G data that will help scientists understand the planet’s geology and search for signs of past life. The rover is equipped with various scientific instruments designed to analyze rock and soil samples, study the planet’s climate and geology, and prepare for future human exploration.
Since its landing in Jezero Crater in February 2021, Perseverance has been navigating the Martian landscape, conducting experiments, and sending valuable data back to Earth. Its primary objectives include:
- Sample Collection: Perseverance is tasked with collecting and storing rock and soil samples that may contain evidence of ancient microbial life. These samples are planned for future return missions to Earth for in-depth analysis.
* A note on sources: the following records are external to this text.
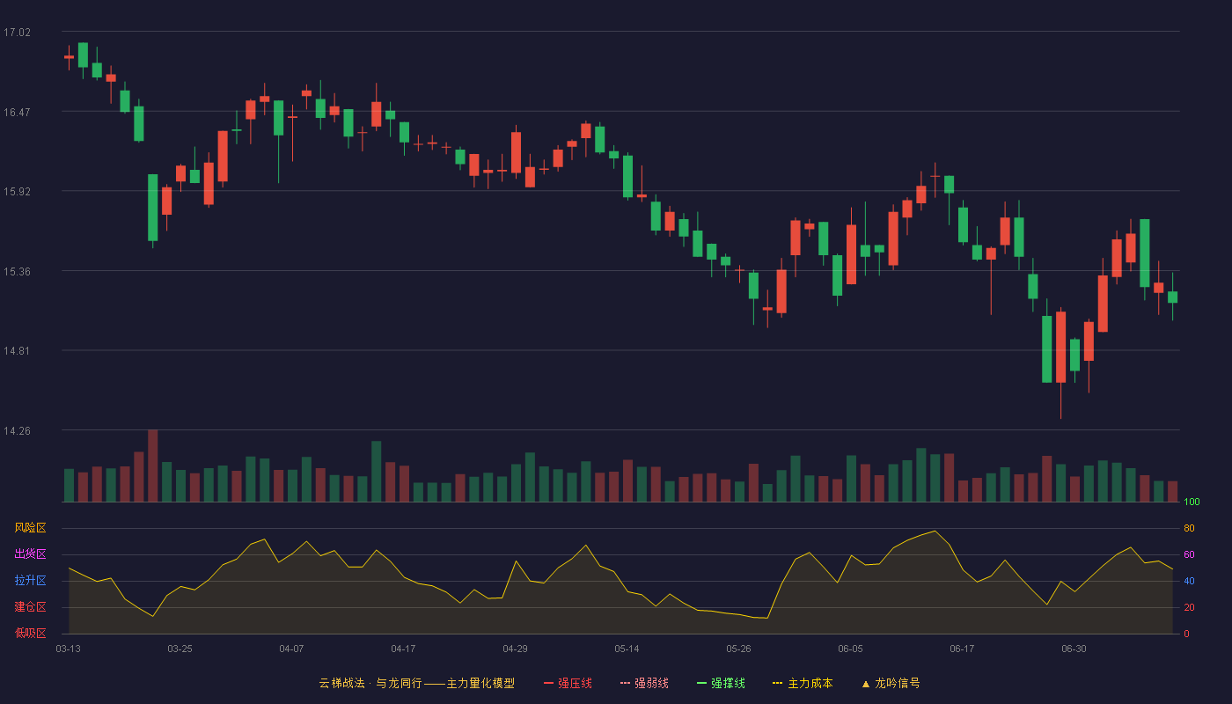
Task: Select the 风险区 zone label
Action: pyautogui.click(x=30, y=528)
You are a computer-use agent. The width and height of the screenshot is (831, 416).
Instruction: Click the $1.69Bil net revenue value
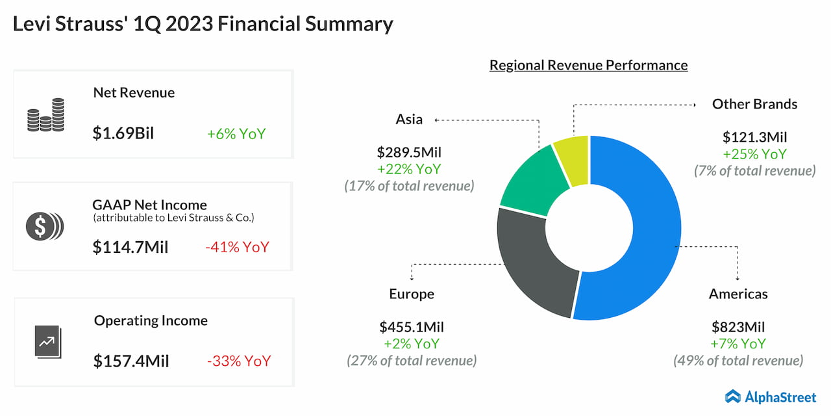[123, 134]
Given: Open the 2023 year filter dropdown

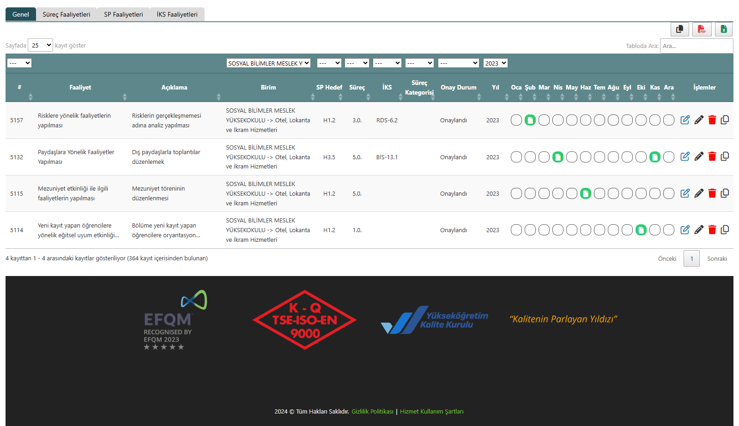Looking at the screenshot, I should (495, 63).
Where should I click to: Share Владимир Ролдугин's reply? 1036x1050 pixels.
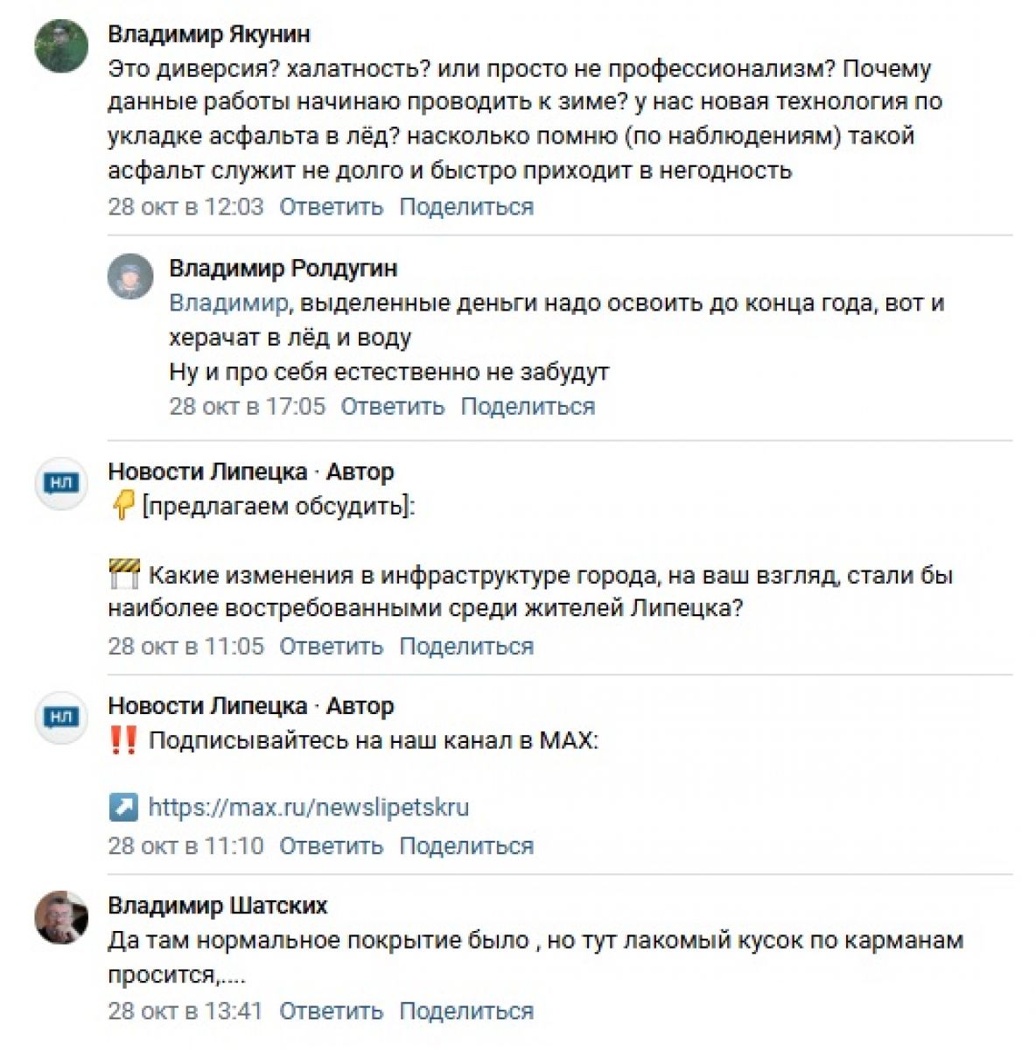click(x=528, y=406)
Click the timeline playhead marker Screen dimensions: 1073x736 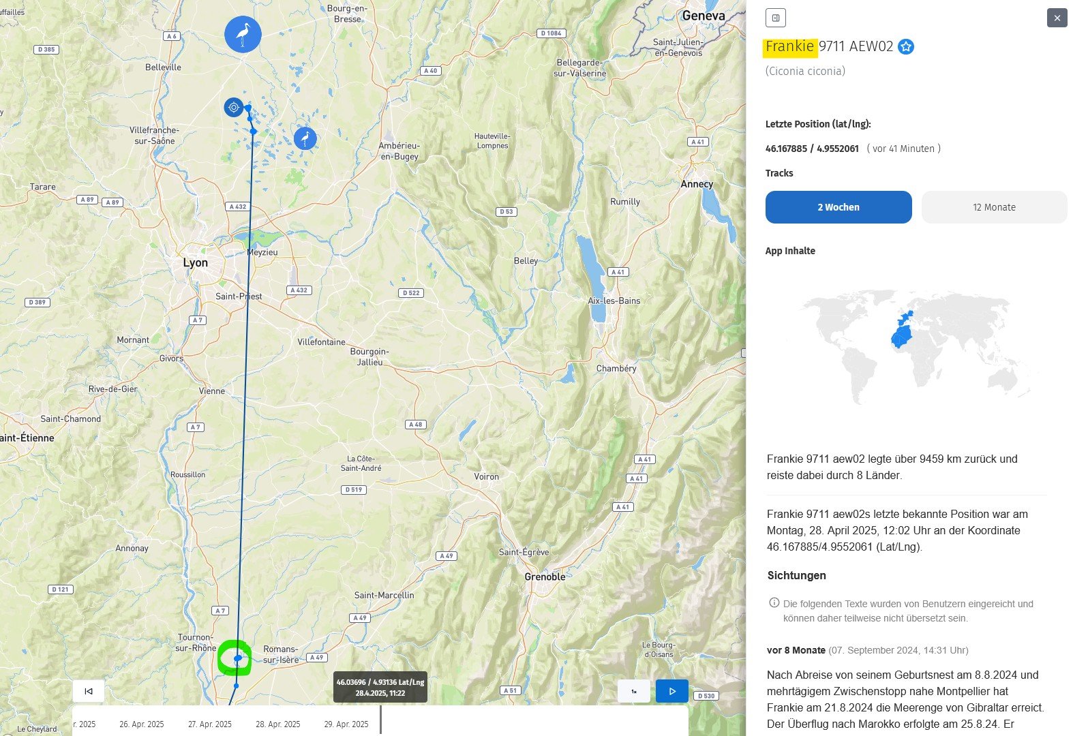pos(380,720)
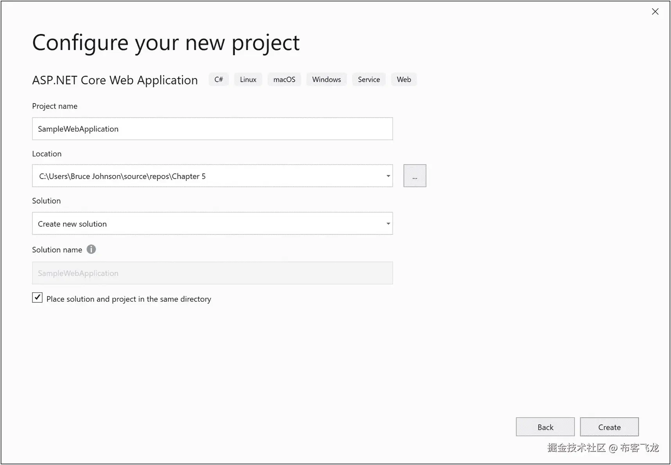Click the Create new solution combo box
The height and width of the screenshot is (465, 671).
point(207,224)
- Astrobiology: The rover aims to identify signs of past life, particularly in environments that were once habitable, such as Jezero Crater, which features a delta that was formed by ancient water flow.
- Geology Studies: The rover studies the planet’s geological history to better understand the conditions that existed on Mars in the past. This includes examining rock formations, analyzing soil composition, and studying meteorological data.
- Technology Demonstration: Perseverance is testing new technologies that may be essential for future human missions to Mars, including the production of oxygen from carbon dioxide in the Martian atmosphere through the MOXIE experiment.
- Navigational Challenges: The rover’s journey involves overcoming significant challenges, particularly in navigating rough terrain. The adjustments in its navigation strategy highlight the complexity of operating on Mars, where every movement must be carefully planned to ensure the rover’s safety and mission success.
As Perseverance continues its exploration, it contributes to our understanding of Mars, paving the way for future missions and potential human exploration. The findings from its studies and the samples it collects will be vital for answering questions about the planet’s past and its capacity to support life.